Under the Ḥafṣite dynasty, which was established in 1236, the condition of the Jews greatly improved. Besides Kairwan, there were at that time important communities in Mehdia, Kalaa, the island of Gerba, and the city of Tunis. Considered at first as foreigners, the Jews were not permitted to settle in the interior of the last-named city, but had to live in a building called "Funduḳ"; later, however, a wealthy and humane Mussulman, Sidi Mahrez, who in 1159 had rendered great services to the first Almohade, 'Abd al-Mu'min, obtained for them the right to settle in a special quarter of the city proper. This quarter, called the "Hira," constituted until 1857 the ghetto of Tunis; it was closed at night. In 1270, in consequence of the defeat of Saint Louis of France, who had undertaken a crusade against Tunis, the cities of Kairwan and Ḥammat were declared holy; and the Jews were required either to leave them or to embrace Islam. From that year until the conquest of Tunis by France (1857), Jews and Christians were forbidden to pass a night in either of these cities; and only by special permission of the governor were they allowed to enter them during the day.
That the Jews of Tunis, during the fourteenth and fifteenth centuries, were treated more cruelly than those of the other Barbary States may be surmised from the fact that, while refugees from Spain and Portugal flocked to Algeria and Morocco, only a few chose to settle in Tunis. Indeed, the Tunisian Jews had no rabbis or scholars worthy of mention, and had to consult those of Algeria or Morocco on the most ordinary religious questions. Their communal affairs were directed by a council, nominated by the government, the functions of which consisted in the administration of justice among the Jews, and, more especially, in the collection of the Jewish taxes. Three kinds of taxes were imposed upon the Tunisian Jews: (1) a communal tax, to which every member contributed according to his means; (2) a personal or capitation tax; and (3) a general tax, which was levied upon the Mohammedans also. In addition to these, every Jewish tradesman and industrial had to pay an annual tax to the gild to which his trade or industry belonged. In spite of all these exactions, however, the commerce of the country was in Jewish hands, and even the government was compelled to have recourse to Jewish merchants for the exploitation of the various monopolies; after the thirteenth century it adopted the policy of entrusting to a Jew the post of receiver of taxes. This functionary, who bore the title of "caid," served also as an intermediary between the government and the Jews, and his authority within the Jewish communitywas supreme. The members of the council of elders, as well as the rabbis, were nominated at his recommendation, and no rabbinical decision was valid unless approved by him.Under the Spaniards.
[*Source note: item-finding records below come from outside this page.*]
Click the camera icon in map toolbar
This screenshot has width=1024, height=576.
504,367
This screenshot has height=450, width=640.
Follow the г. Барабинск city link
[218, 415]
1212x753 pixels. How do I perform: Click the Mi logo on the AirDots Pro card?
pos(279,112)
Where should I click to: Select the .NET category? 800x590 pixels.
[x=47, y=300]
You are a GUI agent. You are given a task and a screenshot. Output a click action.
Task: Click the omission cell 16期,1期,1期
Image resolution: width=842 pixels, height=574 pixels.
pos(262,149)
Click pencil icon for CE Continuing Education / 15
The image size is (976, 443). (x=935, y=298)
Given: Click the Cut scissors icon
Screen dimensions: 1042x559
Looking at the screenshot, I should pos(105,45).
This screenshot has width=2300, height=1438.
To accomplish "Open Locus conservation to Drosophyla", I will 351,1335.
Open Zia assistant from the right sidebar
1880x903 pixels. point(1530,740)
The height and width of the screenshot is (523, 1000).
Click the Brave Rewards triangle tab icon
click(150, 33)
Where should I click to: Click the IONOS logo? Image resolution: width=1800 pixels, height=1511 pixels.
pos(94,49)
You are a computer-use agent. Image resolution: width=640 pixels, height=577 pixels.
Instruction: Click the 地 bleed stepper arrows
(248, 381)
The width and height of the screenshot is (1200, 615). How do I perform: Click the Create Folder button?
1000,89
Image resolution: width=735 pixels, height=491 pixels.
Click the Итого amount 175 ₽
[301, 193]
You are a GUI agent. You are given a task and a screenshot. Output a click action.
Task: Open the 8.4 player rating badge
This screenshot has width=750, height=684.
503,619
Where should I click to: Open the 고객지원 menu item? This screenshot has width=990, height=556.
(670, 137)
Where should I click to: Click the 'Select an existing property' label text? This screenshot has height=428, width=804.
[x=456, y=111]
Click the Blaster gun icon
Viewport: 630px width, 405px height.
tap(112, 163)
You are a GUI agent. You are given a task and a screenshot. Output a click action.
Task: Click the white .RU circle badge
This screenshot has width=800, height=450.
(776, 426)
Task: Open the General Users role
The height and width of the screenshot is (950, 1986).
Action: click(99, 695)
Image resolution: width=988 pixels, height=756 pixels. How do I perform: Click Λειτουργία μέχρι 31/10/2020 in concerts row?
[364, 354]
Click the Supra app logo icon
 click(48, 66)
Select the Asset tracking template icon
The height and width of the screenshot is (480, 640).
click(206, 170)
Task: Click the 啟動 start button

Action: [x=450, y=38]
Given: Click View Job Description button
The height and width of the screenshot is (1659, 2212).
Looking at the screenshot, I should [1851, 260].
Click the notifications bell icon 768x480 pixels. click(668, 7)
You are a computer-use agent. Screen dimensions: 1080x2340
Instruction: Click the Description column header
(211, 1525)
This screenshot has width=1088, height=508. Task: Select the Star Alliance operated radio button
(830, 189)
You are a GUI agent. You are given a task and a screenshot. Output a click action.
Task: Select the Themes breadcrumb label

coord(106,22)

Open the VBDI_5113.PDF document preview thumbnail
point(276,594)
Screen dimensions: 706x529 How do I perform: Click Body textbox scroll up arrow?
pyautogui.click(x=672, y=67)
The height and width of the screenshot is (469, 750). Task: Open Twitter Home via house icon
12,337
During the Spanish occupation of the Tunisian coasts (1535-74) the Jewish communities of Bizerta, Susa, Sfax, and other seaports suffered greatly at the hands of the conquerors; while under the subsequent Turkish rule the Jews of Tunis enjoyed a fair amount of security, being practically guaranteed the free exercise of their religion, and liberty to administer their own affairs. They were, however, always exposed to the caprices of princes and to outbursts of popular fanaticism. Petty officials were allowed to impose upon them the most difficult drudgery without compensation. They were obliged to wear a special costume, consisting of a blue frock without collar or ordinary sleeves (loose linen sleeves being substituted), wide linen drawers, black slippers, and a small black skull-cap; stockings might be worn in winter only. They might ride only on asses or mules, and were not permitted to use a saddle.
From the beginning of the eighteenth century the political status of the Jews in Tunis steadily improved. This was due to the ever-increasing influence of the political agents of the European powers, who, while seeking to ameliorate the condition of the Christian residents, had to plead also the cause of the Jews, whom Moslem legislation classed with Christians. Joseph Azulai, who visited Tunis in 1772, described in glowing terms the influence at court of the caid Solomon Nataf. Forty-two years later the United States consul to Tunis, Mordecai M. Noah, gave the following account of the situation of the Tunisian Jews:
"With all the apparent oppression, the Jews are the leading men; they are in Barbary the principal mechanics, they are at the head of the custom-house, they farm the revenues; the exportation of various articles, and the monopoly of various merchandise, are secured to them by purchase, they control the mint and regulate the coinage of money, they keep the bey's jewels and valuable articles, and are his treasurers, secretaries, and interpreters; the little known of arts, science, and medicine is confined to the Jews. . . . If a Jew commits a crime, if the punishment affects his life, these people, so national, always purchase his pardon; the disgrace of one affects the whole community; they are ever in the presence of the bey, every minister has two or three Jewish agents, and when they unite to attain an object, it cannot be prevented. These people, then, whatever may be said of their oppression, possess a very controlling influence, their friendship is worthy of being preserved by public functionaries, and their opposition is to be dreaded"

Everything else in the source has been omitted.